- Work order: Repeat word for word every line from the one holding "Click the 购买域 button" to the end of the material below.

- Material shown:
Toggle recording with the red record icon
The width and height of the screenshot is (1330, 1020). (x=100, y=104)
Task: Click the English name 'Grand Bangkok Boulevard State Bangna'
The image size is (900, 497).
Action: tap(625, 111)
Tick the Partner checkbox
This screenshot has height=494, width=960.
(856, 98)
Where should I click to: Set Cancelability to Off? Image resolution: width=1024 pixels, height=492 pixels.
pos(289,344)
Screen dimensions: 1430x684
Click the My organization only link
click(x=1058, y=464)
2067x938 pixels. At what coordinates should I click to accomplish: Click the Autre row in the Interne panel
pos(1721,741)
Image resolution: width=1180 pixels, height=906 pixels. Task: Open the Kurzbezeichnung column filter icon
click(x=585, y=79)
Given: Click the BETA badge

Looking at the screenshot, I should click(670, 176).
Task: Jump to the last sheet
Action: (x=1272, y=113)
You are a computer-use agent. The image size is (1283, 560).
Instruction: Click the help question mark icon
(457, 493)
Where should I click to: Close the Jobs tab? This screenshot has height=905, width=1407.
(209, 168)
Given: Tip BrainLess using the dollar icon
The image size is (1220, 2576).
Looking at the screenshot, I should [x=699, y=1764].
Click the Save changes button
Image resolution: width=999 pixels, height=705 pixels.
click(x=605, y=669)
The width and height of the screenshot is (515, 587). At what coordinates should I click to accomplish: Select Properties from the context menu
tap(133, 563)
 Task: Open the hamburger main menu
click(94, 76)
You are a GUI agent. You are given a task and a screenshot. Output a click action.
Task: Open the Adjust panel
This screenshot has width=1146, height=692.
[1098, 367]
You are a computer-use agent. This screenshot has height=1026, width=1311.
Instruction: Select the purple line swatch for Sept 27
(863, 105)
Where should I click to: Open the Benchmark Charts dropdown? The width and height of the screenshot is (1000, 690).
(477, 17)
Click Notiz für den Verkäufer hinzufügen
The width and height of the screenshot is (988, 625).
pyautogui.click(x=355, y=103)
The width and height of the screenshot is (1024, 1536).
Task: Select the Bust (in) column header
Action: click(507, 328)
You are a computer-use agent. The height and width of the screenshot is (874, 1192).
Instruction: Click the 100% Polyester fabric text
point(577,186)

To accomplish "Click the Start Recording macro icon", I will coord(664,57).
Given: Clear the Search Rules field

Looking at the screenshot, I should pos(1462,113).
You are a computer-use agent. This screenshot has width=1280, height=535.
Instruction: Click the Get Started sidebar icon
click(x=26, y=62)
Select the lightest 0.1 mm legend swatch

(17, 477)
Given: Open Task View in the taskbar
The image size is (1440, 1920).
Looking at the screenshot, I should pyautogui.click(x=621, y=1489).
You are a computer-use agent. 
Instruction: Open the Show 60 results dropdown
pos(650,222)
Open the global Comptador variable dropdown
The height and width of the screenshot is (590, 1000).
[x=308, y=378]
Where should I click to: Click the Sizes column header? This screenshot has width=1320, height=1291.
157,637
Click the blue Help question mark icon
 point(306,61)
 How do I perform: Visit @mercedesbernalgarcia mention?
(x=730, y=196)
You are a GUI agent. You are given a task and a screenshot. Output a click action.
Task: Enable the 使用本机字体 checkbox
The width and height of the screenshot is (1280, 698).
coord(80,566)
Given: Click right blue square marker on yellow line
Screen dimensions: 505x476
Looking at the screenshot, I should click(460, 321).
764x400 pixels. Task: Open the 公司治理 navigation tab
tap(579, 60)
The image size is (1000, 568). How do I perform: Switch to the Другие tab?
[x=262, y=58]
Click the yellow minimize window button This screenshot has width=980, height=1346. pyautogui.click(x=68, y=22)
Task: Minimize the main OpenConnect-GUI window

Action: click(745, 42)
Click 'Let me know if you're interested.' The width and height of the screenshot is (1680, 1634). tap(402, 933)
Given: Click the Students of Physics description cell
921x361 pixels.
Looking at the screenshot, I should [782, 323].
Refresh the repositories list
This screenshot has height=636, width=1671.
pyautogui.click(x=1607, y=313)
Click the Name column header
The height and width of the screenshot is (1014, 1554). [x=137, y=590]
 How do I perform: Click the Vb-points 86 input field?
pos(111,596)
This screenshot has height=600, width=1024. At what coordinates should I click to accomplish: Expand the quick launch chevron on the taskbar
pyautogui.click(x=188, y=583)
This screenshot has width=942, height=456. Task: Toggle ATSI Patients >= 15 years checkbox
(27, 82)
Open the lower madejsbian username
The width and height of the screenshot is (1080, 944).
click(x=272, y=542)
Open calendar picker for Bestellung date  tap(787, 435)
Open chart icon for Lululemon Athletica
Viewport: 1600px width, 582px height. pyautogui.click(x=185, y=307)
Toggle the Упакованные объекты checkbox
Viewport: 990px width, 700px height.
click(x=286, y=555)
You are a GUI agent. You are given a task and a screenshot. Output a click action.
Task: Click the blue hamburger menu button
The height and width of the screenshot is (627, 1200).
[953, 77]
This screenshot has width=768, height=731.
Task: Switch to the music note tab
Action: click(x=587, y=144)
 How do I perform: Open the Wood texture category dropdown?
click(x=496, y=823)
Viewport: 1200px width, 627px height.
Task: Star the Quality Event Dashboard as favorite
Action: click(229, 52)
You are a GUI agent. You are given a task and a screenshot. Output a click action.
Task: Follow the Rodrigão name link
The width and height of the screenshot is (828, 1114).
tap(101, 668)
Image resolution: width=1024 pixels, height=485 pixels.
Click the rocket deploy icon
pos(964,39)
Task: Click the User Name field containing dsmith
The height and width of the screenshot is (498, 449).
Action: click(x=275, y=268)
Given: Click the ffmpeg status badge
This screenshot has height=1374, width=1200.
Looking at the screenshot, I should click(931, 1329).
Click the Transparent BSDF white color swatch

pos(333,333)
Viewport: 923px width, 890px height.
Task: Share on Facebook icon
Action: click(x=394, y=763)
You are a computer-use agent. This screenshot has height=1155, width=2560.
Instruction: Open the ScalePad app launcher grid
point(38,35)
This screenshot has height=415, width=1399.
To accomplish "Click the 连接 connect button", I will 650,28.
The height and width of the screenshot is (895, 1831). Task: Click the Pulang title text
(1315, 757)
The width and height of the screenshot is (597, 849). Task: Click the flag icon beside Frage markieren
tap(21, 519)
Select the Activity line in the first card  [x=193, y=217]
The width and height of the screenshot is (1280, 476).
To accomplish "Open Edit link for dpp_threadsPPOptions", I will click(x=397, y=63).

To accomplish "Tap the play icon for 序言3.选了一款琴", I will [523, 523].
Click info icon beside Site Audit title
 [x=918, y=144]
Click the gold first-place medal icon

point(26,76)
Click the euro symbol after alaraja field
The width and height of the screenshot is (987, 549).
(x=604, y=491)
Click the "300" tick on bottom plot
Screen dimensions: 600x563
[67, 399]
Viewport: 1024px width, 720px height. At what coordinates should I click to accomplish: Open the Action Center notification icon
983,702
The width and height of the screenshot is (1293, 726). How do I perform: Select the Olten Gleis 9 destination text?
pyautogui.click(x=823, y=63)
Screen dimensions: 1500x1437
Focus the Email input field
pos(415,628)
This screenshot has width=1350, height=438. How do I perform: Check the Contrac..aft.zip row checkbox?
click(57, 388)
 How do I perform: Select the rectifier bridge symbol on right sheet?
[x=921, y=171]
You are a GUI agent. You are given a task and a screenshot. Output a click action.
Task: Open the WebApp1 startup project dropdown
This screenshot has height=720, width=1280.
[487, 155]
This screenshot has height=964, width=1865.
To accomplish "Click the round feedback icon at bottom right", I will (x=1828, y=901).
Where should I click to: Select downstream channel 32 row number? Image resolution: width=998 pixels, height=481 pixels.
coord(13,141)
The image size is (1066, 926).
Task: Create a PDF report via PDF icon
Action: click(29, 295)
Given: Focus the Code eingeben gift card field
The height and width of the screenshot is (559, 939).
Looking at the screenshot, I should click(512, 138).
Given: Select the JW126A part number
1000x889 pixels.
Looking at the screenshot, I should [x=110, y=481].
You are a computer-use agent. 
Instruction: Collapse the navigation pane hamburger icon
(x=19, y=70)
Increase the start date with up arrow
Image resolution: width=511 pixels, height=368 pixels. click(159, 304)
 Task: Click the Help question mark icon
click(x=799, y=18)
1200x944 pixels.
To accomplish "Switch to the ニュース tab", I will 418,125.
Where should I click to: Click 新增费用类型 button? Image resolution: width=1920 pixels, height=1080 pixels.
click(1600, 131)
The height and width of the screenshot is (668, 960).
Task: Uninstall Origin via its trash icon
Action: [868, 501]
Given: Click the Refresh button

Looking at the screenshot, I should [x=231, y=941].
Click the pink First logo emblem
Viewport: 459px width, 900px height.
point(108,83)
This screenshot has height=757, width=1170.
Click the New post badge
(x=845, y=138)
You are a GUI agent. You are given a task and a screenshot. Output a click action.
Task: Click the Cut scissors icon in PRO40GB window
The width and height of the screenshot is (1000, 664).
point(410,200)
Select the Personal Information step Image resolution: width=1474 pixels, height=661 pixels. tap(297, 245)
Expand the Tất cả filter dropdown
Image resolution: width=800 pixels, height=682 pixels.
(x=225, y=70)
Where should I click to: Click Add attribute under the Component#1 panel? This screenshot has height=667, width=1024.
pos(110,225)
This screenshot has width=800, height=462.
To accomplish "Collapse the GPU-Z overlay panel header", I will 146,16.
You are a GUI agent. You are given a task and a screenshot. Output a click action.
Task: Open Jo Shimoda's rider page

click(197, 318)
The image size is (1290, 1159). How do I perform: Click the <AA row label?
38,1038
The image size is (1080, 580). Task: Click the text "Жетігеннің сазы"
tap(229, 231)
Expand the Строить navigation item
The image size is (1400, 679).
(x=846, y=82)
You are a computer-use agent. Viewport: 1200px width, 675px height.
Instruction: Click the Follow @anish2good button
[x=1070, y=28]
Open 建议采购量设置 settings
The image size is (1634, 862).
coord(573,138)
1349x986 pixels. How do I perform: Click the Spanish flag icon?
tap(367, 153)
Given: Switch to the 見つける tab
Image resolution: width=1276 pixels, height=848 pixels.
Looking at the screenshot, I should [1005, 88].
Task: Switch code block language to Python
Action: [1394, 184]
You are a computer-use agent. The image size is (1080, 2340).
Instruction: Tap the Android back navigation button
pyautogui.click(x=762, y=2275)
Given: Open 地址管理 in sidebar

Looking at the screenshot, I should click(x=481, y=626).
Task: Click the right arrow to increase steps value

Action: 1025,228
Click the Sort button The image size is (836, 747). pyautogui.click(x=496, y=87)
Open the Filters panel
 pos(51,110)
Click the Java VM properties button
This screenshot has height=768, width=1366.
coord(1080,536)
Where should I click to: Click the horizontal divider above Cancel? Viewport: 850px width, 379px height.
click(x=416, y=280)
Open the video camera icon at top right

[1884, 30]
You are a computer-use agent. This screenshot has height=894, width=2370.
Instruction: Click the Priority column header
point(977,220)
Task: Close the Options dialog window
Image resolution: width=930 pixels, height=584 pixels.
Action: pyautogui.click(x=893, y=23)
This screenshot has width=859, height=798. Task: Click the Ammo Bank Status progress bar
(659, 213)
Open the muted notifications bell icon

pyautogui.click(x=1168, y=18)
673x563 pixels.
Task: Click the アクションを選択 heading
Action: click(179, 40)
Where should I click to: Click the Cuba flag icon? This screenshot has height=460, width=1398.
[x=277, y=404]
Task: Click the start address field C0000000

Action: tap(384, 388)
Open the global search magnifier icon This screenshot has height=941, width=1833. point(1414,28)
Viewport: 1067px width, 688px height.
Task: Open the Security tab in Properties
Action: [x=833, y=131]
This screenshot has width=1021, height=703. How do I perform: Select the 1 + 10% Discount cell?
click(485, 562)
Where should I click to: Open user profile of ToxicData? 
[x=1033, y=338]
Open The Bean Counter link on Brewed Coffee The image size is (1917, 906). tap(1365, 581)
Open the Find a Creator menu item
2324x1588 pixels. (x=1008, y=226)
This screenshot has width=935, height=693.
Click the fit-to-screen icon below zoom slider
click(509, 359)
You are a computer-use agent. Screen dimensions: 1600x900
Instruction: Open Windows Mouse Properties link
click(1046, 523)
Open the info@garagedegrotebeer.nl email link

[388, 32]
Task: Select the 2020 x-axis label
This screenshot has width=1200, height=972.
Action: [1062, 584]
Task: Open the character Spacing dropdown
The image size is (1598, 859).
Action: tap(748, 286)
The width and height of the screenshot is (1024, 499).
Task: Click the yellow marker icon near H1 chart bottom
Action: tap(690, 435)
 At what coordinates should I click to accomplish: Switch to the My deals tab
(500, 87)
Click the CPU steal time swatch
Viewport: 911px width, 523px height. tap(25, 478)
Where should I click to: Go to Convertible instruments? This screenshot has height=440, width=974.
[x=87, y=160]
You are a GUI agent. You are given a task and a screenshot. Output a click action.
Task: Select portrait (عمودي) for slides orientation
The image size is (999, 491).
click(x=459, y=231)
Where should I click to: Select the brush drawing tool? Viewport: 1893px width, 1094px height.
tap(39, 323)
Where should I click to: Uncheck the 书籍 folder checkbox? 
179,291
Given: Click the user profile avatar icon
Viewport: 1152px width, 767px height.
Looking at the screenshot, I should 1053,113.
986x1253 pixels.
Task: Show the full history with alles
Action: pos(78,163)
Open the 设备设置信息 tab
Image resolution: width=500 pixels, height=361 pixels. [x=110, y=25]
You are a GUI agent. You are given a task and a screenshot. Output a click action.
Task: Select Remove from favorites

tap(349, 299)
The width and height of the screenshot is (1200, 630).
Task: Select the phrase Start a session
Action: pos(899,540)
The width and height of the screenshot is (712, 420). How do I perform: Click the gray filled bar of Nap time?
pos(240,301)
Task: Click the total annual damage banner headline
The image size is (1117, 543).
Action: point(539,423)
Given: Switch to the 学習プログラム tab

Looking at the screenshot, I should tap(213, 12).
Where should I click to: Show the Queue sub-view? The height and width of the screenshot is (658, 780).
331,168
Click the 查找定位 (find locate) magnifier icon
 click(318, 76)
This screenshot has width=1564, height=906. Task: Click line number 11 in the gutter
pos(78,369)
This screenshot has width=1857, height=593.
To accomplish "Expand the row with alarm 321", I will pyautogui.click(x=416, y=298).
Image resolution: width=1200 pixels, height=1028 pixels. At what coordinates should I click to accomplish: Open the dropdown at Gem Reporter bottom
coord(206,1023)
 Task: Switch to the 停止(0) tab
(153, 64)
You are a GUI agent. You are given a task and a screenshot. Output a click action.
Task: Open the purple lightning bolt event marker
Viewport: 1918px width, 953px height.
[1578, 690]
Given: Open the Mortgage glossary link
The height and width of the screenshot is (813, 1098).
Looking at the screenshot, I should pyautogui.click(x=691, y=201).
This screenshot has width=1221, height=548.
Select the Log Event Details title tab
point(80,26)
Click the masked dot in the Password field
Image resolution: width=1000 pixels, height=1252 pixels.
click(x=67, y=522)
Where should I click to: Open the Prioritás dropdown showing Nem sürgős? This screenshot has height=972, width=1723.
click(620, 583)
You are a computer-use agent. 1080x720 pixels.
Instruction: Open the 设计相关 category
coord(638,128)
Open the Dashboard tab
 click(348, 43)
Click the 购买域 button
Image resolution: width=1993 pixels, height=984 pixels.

- Task answer:
Click the 购买域 button
Image resolution: width=1993 pixels, height=984 pixels.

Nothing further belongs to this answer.